Exercise directions:
Give again the entries below exactly, beginning at the first line and ending at the line with "Click the Control".

Data provided:
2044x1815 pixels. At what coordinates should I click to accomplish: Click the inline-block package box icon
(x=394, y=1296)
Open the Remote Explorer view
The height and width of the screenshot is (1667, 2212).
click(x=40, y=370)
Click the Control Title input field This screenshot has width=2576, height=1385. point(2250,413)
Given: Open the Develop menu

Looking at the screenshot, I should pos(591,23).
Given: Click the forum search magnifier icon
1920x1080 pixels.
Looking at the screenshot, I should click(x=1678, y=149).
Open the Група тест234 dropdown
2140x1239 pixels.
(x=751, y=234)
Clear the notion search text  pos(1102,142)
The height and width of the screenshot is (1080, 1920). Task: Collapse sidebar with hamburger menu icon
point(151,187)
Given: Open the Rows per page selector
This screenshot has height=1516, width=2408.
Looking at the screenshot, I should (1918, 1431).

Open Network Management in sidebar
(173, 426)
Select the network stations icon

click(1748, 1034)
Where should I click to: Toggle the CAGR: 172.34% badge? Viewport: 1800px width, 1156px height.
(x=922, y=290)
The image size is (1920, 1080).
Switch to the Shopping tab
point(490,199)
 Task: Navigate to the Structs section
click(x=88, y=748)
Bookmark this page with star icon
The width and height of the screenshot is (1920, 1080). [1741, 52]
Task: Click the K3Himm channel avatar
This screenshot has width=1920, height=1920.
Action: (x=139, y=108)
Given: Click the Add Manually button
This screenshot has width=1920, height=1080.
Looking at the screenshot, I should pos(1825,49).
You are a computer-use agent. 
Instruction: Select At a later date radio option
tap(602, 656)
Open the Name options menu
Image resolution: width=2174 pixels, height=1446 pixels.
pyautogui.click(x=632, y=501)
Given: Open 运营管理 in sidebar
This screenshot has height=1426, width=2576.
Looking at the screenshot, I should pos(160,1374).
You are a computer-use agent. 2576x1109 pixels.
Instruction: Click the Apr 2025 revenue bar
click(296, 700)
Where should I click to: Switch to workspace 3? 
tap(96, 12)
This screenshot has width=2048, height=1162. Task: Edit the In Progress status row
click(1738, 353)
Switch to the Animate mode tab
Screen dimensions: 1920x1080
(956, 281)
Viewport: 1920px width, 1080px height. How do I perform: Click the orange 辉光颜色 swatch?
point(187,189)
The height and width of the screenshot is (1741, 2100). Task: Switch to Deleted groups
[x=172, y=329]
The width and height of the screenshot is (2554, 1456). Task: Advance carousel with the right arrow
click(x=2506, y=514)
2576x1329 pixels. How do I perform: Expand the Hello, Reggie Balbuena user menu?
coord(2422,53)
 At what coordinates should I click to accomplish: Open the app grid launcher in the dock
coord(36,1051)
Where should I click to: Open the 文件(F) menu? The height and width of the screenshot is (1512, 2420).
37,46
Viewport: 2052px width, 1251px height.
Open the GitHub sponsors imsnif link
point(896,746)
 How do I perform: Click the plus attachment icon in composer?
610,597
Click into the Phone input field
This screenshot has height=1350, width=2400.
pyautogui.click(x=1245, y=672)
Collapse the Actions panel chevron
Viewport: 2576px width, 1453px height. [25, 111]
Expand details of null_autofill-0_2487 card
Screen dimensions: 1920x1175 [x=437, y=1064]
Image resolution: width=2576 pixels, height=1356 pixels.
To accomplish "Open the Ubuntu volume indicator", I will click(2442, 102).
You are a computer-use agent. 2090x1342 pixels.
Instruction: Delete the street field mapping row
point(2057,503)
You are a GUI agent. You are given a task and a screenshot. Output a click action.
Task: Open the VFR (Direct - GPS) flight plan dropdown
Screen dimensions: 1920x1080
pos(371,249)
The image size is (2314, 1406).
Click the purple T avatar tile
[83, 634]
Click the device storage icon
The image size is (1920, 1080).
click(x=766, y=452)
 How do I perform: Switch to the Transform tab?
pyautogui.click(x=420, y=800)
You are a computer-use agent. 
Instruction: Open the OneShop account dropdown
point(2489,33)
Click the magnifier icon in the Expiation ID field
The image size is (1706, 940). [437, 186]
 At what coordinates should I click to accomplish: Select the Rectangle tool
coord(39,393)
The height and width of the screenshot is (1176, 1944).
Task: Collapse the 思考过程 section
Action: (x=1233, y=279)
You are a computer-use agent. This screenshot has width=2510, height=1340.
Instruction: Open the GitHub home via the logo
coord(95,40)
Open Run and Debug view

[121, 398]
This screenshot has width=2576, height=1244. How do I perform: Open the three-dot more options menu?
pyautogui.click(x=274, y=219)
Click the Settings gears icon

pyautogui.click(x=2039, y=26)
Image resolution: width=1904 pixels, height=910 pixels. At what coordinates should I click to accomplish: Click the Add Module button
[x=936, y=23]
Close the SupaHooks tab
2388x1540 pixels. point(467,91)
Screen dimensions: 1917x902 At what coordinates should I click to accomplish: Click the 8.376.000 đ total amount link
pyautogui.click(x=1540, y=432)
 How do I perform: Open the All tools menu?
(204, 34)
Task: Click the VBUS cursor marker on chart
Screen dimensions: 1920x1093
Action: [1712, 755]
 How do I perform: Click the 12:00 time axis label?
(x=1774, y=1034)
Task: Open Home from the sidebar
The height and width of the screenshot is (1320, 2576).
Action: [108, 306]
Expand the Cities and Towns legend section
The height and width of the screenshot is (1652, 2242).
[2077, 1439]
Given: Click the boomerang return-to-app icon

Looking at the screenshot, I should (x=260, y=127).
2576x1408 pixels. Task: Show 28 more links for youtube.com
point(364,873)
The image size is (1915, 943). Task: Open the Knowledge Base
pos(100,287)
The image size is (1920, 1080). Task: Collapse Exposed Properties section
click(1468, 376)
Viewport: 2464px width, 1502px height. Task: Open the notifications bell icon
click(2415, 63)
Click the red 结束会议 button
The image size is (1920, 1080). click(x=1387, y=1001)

Exercise response:
2044x1815 pixels. At what coordinates should I click to accomplish: Click the inline-block package box icon
(x=394, y=1296)
Open the Remote Explorer view
The height and width of the screenshot is (1667, 2212).
click(x=40, y=370)
Click the Control Title input field This screenshot has width=2576, height=1385. point(2250,413)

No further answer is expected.